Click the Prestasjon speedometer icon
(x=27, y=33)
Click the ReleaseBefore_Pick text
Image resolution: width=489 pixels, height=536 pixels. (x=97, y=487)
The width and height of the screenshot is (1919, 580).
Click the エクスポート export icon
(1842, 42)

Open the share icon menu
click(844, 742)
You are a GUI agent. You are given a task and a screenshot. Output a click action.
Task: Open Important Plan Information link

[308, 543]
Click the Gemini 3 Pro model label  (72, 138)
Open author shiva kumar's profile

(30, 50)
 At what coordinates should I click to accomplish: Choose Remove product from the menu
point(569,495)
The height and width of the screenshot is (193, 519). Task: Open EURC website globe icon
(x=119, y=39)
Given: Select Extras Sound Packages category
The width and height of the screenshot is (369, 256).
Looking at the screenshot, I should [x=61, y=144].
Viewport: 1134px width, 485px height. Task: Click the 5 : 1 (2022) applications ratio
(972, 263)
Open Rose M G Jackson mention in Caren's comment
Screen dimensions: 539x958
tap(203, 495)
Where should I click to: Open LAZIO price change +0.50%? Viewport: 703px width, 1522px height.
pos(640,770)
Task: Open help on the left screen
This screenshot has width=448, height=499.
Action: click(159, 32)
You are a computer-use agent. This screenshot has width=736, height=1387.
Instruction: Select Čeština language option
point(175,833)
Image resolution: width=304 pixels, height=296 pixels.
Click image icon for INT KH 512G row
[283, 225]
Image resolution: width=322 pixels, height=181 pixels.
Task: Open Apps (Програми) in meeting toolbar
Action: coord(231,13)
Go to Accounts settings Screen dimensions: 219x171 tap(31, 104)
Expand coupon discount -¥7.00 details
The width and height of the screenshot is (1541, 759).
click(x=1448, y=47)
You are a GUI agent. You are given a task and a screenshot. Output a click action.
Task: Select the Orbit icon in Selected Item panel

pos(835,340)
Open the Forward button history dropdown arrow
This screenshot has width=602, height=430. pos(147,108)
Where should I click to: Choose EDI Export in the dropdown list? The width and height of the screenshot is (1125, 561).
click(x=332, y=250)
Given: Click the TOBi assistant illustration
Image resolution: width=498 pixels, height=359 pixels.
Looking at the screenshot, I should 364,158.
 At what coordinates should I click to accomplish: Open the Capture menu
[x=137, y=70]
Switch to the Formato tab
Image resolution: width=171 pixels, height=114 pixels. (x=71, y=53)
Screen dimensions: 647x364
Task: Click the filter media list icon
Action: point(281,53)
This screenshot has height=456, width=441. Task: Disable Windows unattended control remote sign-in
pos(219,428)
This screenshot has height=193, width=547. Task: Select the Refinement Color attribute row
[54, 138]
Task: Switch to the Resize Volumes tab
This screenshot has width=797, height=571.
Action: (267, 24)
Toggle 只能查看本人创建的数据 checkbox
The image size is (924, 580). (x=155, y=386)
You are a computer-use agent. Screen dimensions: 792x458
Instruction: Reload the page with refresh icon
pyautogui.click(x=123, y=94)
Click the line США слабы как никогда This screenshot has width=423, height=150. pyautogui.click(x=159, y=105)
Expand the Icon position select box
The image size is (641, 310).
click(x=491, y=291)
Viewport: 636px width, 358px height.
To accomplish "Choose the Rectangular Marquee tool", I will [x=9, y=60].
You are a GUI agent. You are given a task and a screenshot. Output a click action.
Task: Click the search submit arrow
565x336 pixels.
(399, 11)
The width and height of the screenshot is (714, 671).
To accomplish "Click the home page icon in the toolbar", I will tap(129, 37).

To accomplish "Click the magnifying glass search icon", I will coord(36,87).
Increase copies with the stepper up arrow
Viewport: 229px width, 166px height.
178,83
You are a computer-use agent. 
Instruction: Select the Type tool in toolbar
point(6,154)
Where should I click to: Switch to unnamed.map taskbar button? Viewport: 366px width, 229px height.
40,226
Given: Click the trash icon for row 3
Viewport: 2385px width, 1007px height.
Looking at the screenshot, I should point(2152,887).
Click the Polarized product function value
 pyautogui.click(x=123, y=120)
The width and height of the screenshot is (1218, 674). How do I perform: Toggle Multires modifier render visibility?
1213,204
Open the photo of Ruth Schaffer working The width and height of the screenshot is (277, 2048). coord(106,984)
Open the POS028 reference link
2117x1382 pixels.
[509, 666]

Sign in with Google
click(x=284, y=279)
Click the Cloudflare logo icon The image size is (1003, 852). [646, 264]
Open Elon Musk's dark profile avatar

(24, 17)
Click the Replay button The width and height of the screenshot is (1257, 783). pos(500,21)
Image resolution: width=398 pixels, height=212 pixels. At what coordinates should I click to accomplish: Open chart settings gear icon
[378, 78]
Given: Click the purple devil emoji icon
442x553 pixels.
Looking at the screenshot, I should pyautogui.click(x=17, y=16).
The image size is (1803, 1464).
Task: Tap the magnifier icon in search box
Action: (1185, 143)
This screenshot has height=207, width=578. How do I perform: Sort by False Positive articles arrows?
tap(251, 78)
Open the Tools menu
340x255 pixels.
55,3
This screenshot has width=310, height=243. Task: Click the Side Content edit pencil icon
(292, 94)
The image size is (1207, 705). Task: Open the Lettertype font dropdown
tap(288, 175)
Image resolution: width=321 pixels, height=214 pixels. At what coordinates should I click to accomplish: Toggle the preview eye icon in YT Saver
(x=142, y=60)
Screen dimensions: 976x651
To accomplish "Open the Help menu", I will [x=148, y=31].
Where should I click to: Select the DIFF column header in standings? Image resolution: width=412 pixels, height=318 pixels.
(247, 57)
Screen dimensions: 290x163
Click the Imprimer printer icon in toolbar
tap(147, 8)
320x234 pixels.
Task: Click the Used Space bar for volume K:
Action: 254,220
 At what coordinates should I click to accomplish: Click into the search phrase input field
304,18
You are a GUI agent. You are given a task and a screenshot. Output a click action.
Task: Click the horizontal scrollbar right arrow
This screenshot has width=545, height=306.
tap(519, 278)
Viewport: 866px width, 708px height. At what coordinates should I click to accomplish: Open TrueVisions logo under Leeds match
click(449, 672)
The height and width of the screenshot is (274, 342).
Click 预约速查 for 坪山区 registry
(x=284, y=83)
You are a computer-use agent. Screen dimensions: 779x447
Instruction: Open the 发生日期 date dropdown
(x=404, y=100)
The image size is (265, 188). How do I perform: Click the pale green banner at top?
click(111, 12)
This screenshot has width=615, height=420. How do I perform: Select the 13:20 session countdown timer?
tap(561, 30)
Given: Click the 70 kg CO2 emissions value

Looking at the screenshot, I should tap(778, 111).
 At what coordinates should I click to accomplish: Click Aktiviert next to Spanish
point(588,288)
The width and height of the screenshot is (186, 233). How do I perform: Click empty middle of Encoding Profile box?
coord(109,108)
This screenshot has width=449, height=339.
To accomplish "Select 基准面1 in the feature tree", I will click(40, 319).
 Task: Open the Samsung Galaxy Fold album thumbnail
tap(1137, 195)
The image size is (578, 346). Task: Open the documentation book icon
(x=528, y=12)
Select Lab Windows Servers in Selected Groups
* * *
**TASK BRIEF:**
Each entry is to be output exactly as it was written.

**WORKED SOLUTION:**
Click the Prestasjon speedometer icon
(x=27, y=33)
Click the ReleaseBefore_Pick text
Image resolution: width=489 pixels, height=536 pixels. (x=97, y=487)
The width and height of the screenshot is (1919, 580).
Click the エクスポート export icon
(1842, 42)

Open the share icon menu
click(844, 742)
You are a GUI agent. You are given a task and a screenshot. Output a click action.
Task: Open Important Plan Information link

[308, 543]
Click the Gemini 3 Pro model label  (72, 138)
Open author shiva kumar's profile

(30, 50)
 At what coordinates should I click to accomplish: Choose Remove product from the menu
point(569,495)
The height and width of the screenshot is (193, 519). Task: Open EURC website globe icon
(x=119, y=39)
Given: Select Extras Sound Packages category
The width and height of the screenshot is (369, 256).
Looking at the screenshot, I should [x=61, y=144].
Viewport: 1134px width, 485px height. Task: Click the 5 : 1 (2022) applications ratio
(972, 263)
Open Rose M G Jackson mention in Caren's comment
Screen dimensions: 539x958
tap(203, 495)
Where should I click to: Open LAZIO price change +0.50%? Viewport: 703px width, 1522px height.
pos(640,770)
Task: Open help on the left screen
This screenshot has width=448, height=499.
Action: click(159, 32)
You are a computer-use agent. This screenshot has width=736, height=1387.
Instruction: Select Čeština language option
point(175,833)
Image resolution: width=304 pixels, height=296 pixels.
Click image icon for INT KH 512G row
[283, 225]
Image resolution: width=322 pixels, height=181 pixels.
Task: Open Apps (Програми) in meeting toolbar
Action: coord(231,13)
Go to Accounts settings Screen dimensions: 219x171 tap(31, 104)
Expand coupon discount -¥7.00 details
The width and height of the screenshot is (1541, 759).
click(x=1448, y=47)
You are a GUI agent. You are given a task and a screenshot. Output a click action.
Task: Select the Orbit icon in Selected Item panel

pos(835,340)
Open the Forward button history dropdown arrow
This screenshot has width=602, height=430. pos(147,108)
Where should I click to: Choose EDI Export in the dropdown list? The width and height of the screenshot is (1125, 561).
click(x=332, y=250)
Given: Click the TOBi assistant illustration
Image resolution: width=498 pixels, height=359 pixels.
Looking at the screenshot, I should 364,158.
 At what coordinates should I click to accomplish: Open the Capture menu
[x=137, y=70]
Switch to the Formato tab
Image resolution: width=171 pixels, height=114 pixels. (x=71, y=53)
Screen dimensions: 647x364
Task: Click the filter media list icon
Action: point(281,53)
This screenshot has height=456, width=441. Task: Disable Windows unattended control remote sign-in
pos(219,428)
This screenshot has height=193, width=547. Task: Select the Refinement Color attribute row
[54, 138]
Task: Switch to the Resize Volumes tab
This screenshot has width=797, height=571.
Action: (267, 24)
Toggle 只能查看本人创建的数据 checkbox
The image size is (924, 580). (x=155, y=386)
You are a computer-use agent. Screen dimensions: 792x458
Instruction: Reload the page with refresh icon
pyautogui.click(x=123, y=94)
Click the line США слабы как никогда This screenshot has width=423, height=150. pyautogui.click(x=159, y=105)
Expand the Icon position select box
The image size is (641, 310).
click(x=491, y=291)
Viewport: 636px width, 358px height.
To accomplish "Choose the Rectangular Marquee tool", I will [x=9, y=60].
You are a GUI agent. You are given a task and a screenshot. Output a click action.
Task: Click the search submit arrow
565x336 pixels.
(399, 11)
The width and height of the screenshot is (714, 671).
To accomplish "Click the home page icon in the toolbar", I will tap(129, 37).

To accomplish "Click the magnifying glass search icon", I will coord(36,87).
Increase copies with the stepper up arrow
Viewport: 229px width, 166px height.
178,83
You are a computer-use agent. 
Instruction: Select the Type tool in toolbar
point(6,154)
Where should I click to: Switch to unnamed.map taskbar button? Viewport: 366px width, 229px height.
40,226
Given: Click the trash icon for row 3
Viewport: 2385px width, 1007px height.
Looking at the screenshot, I should point(2152,887).
Click the Polarized product function value
 pyautogui.click(x=123, y=120)
The width and height of the screenshot is (1218, 674). How do I perform: Toggle Multires modifier render visibility?
1213,204
Open the photo of Ruth Schaffer working The width and height of the screenshot is (277, 2048). coord(106,984)
Open the POS028 reference link
2117x1382 pixels.
[509, 666]

Sign in with Google
click(x=284, y=279)
Click the Cloudflare logo icon The image size is (1003, 852). [646, 264]
Open Elon Musk's dark profile avatar

(24, 17)
Click the Replay button The width and height of the screenshot is (1257, 783). pos(500,21)
Image resolution: width=398 pixels, height=212 pixels. At what coordinates should I click to accomplish: Open chart settings gear icon
[378, 78]
Given: Click the purple devil emoji icon
442x553 pixels.
Looking at the screenshot, I should pyautogui.click(x=17, y=16).
The image size is (1803, 1464).
Task: Tap the magnifier icon in search box
Action: (1185, 143)
This screenshot has height=207, width=578. How do I perform: Sort by False Positive articles arrows?
tap(251, 78)
Open the Tools menu
340x255 pixels.
55,3
This screenshot has width=310, height=243. Task: Click the Side Content edit pencil icon
(292, 94)
The image size is (1207, 705). Task: Open the Lettertype font dropdown
tap(288, 175)
Image resolution: width=321 pixels, height=214 pixels. At what coordinates should I click to accomplish: Toggle the preview eye icon in YT Saver
(x=142, y=60)
Screen dimensions: 976x651
To accomplish "Open the Help menu", I will [x=148, y=31].
Where should I click to: Select the DIFF column header in standings? Image resolution: width=412 pixels, height=318 pixels.
(247, 57)
Screen dimensions: 290x163
Click the Imprimer printer icon in toolbar
tap(147, 8)
320x234 pixels.
Task: Click the Used Space bar for volume K:
Action: 254,220
 At what coordinates should I click to accomplish: Click into the search phrase input field
304,18
You are a GUI agent. You are given a task and a screenshot. Output a click action.
Task: Click the horizontal scrollbar right arrow
This screenshot has width=545, height=306.
tap(519, 278)
Viewport: 866px width, 708px height. At what coordinates should I click to accomplish: Open TrueVisions logo under Leeds match
click(449, 672)
The height and width of the screenshot is (274, 342).
Click 预约速查 for 坪山区 registry
(x=284, y=83)
You are a computer-use agent. Screen dimensions: 779x447
Instruction: Open the 发生日期 date dropdown
(x=404, y=100)
The image size is (265, 188). How do I perform: Click the pale green banner at top?
click(111, 12)
This screenshot has width=615, height=420. How do I perform: Select the 13:20 session countdown timer?
tap(561, 30)
Given: Click the 70 kg CO2 emissions value

Looking at the screenshot, I should tap(778, 111).
 At what coordinates should I click to accomplish: Click Aktiviert next to Spanish
point(588,288)
The width and height of the screenshot is (186, 233). How do I perform: Click empty middle of Encoding Profile box?
coord(109,108)
This screenshot has width=449, height=339.
To accomplish "Select 基准面1 in the feature tree", I will click(40, 319).
 Task: Open the Samsung Galaxy Fold album thumbnail
tap(1137, 195)
The image size is (578, 346). Task: Open the documentation book icon
(x=528, y=12)
Select Lab Windows Servers in Selected Groups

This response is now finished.